_What you will do_: Check the entries below and say how many lines include the word "computer". No other text is wanted.

_Data shown_:
Segment Open

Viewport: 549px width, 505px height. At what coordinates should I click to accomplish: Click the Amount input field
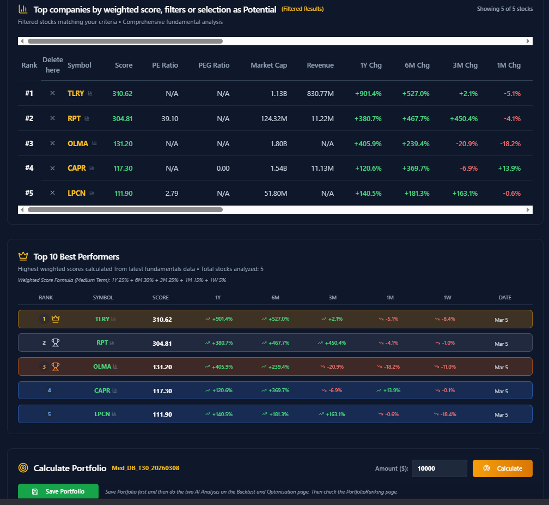click(439, 468)
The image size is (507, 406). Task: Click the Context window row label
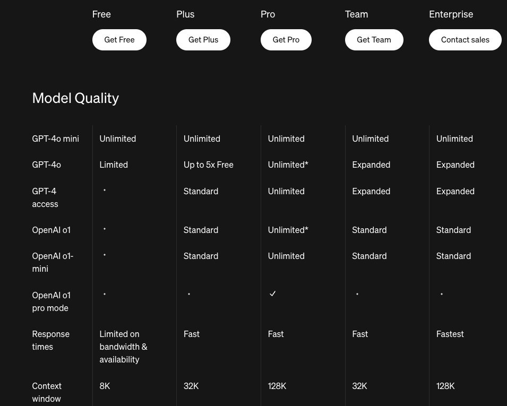(47, 392)
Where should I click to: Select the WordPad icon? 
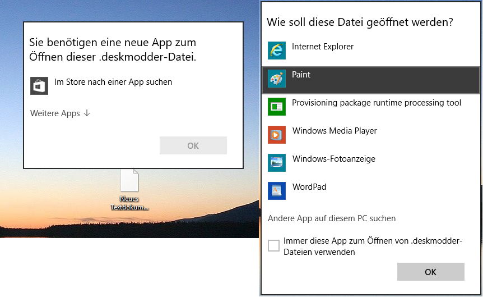[x=277, y=191]
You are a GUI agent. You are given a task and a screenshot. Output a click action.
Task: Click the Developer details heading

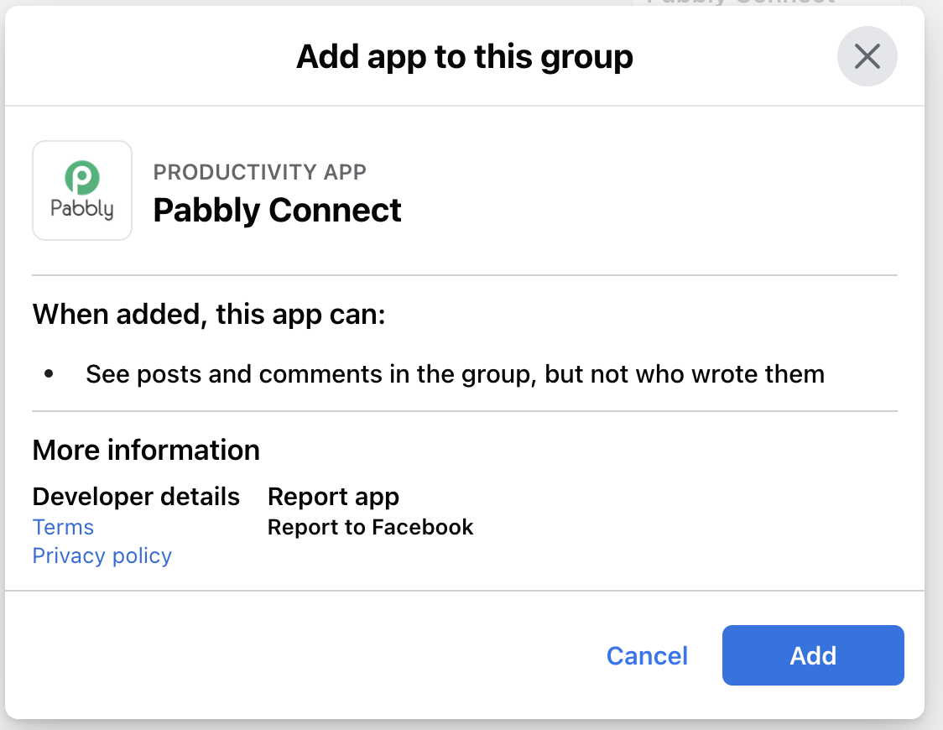[x=137, y=497]
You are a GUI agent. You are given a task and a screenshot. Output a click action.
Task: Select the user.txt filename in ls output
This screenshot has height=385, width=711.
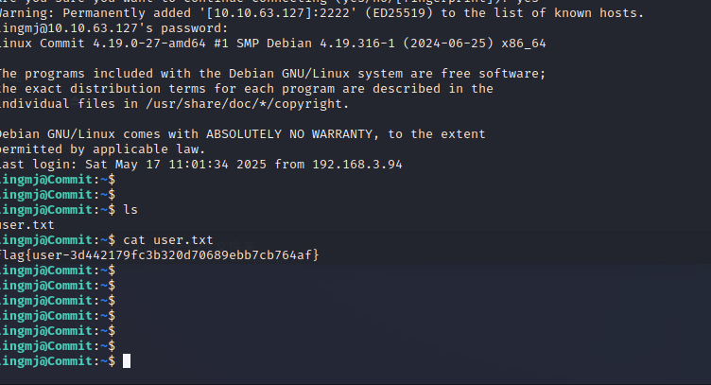(26, 225)
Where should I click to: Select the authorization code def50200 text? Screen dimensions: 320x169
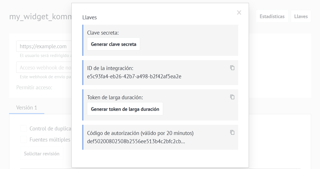(136, 141)
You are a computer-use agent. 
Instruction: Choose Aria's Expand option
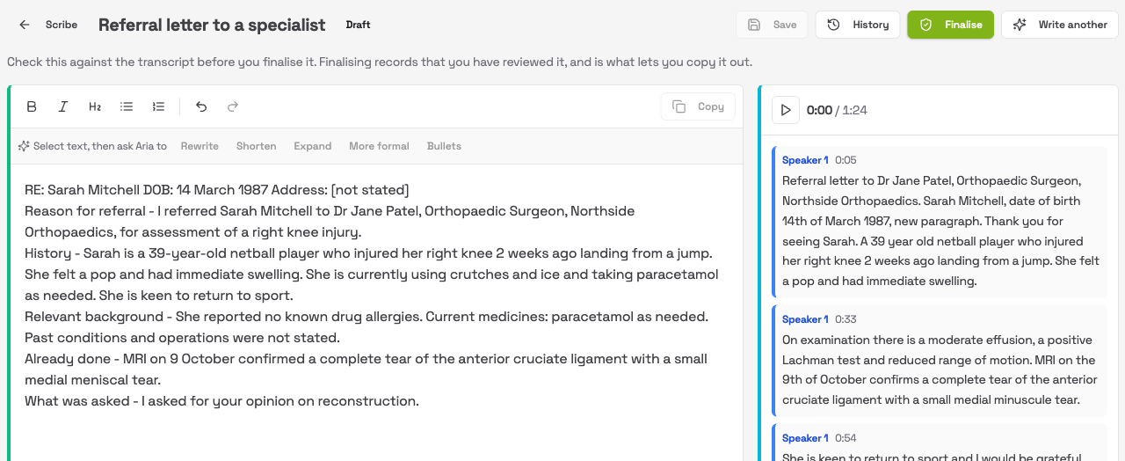pyautogui.click(x=313, y=146)
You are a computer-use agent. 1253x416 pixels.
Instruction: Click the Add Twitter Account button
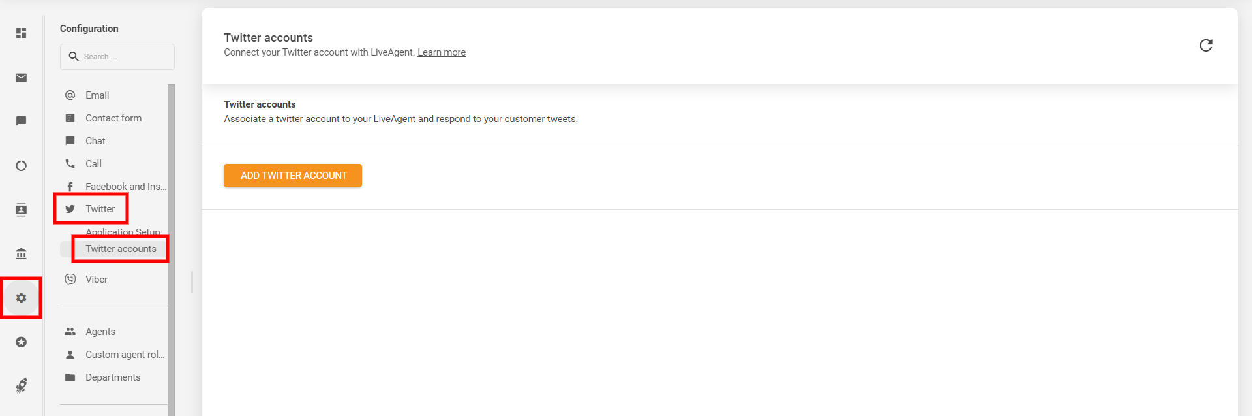pos(293,176)
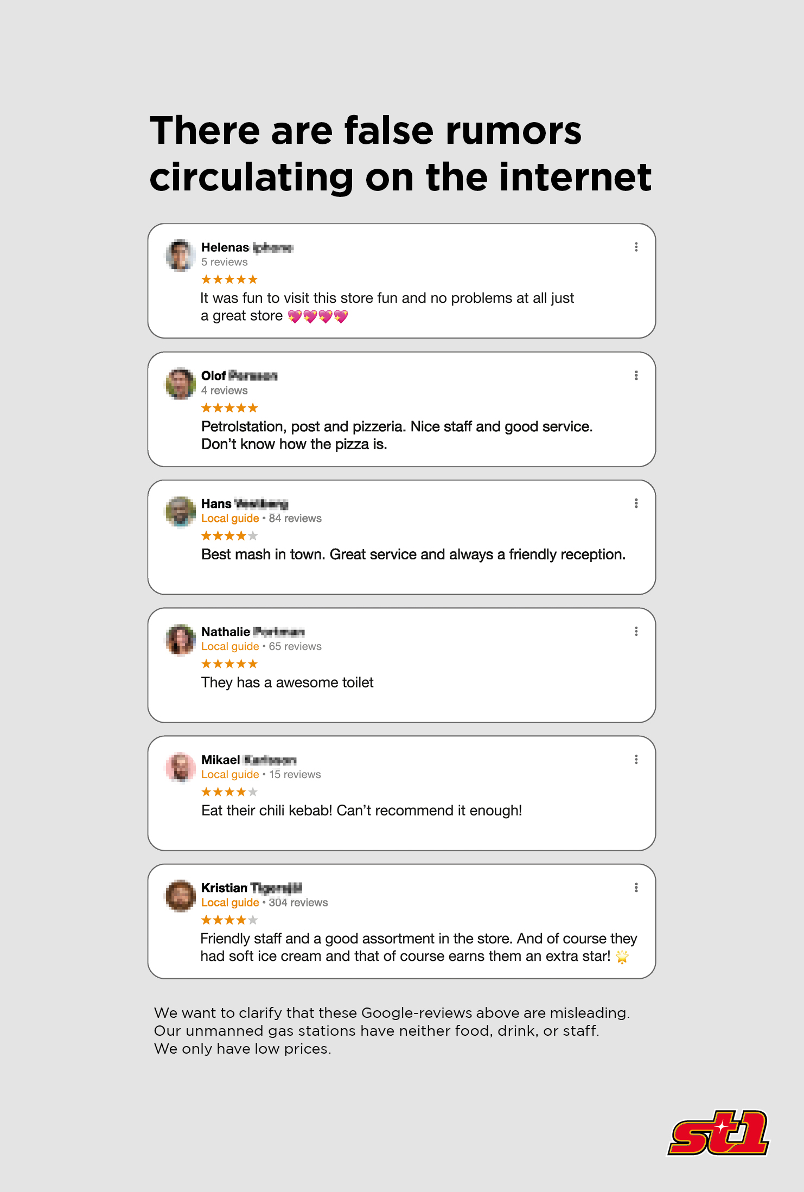Click Olof's profile avatar

coord(181,384)
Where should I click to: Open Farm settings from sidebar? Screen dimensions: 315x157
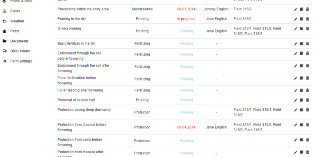coord(21,61)
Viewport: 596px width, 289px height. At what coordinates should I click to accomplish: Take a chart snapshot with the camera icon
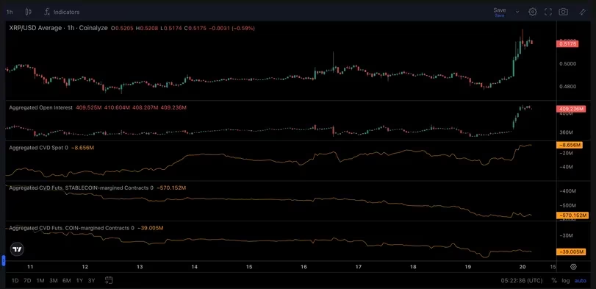click(564, 12)
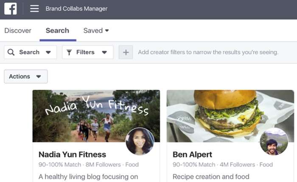Open the Saved tab
The height and width of the screenshot is (182, 297).
93,30
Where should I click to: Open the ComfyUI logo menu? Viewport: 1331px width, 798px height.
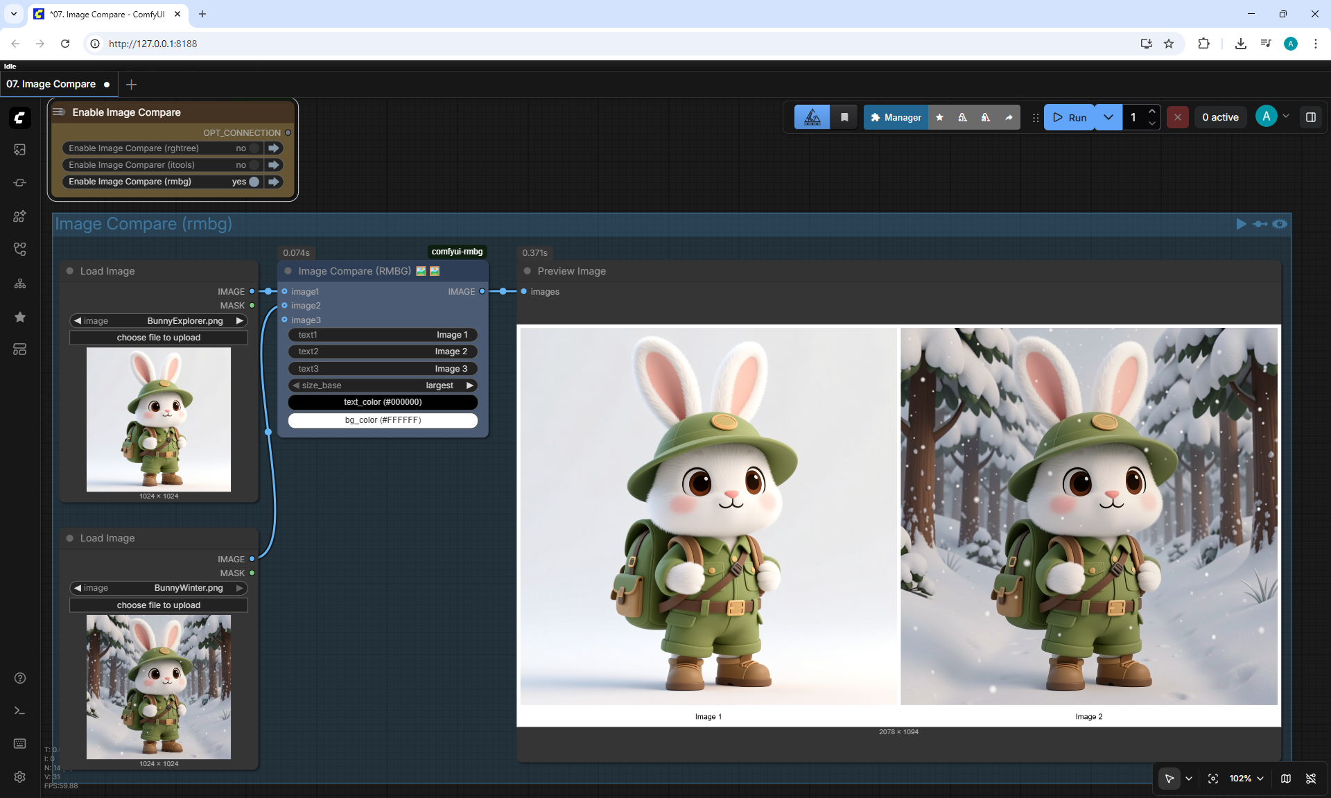20,118
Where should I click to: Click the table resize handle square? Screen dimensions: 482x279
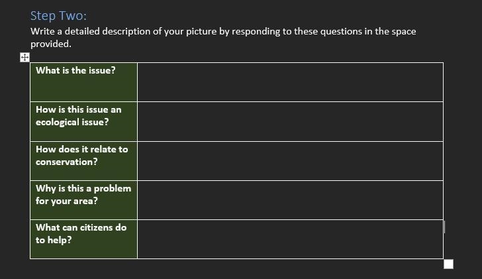(x=448, y=264)
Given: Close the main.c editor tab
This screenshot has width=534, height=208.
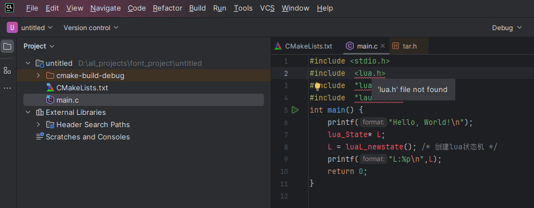Looking at the screenshot, I should pos(383,46).
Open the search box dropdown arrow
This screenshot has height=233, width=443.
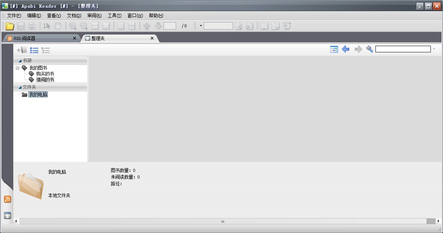(x=434, y=49)
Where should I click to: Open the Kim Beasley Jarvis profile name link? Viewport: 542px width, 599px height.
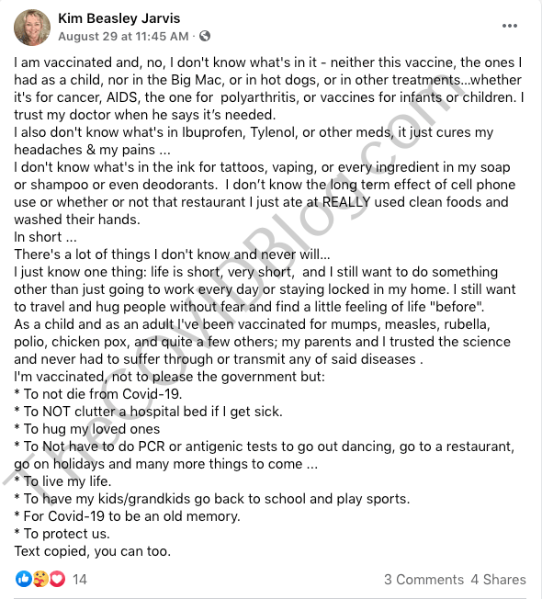(119, 18)
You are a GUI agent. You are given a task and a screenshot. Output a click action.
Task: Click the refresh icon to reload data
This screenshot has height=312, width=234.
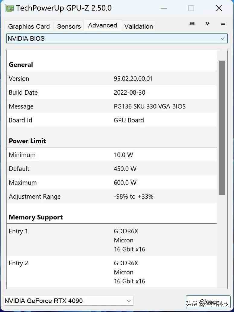208,23
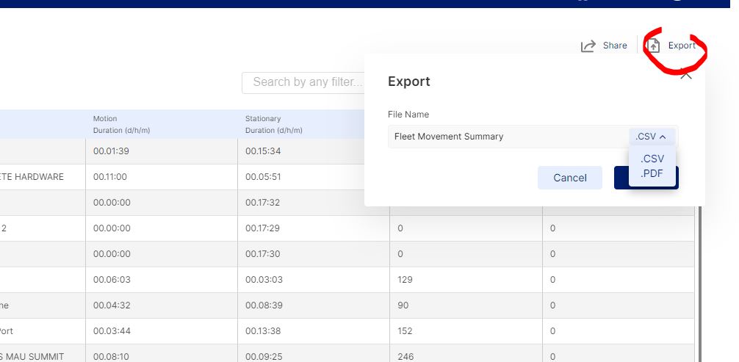The image size is (739, 362).
Task: Click the Share text label
Action: tap(615, 46)
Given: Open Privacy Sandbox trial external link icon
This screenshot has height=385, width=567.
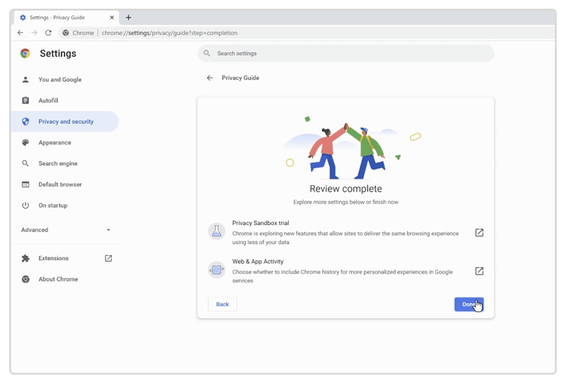Looking at the screenshot, I should point(479,233).
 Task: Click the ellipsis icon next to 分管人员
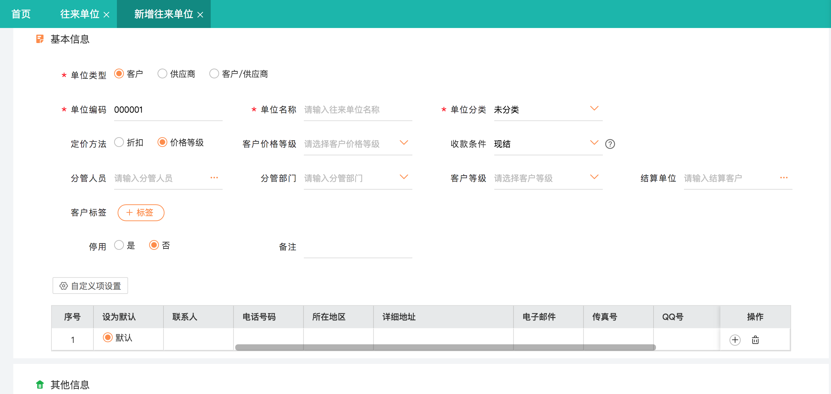[x=215, y=178]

Segment Closed

_Task response_: 2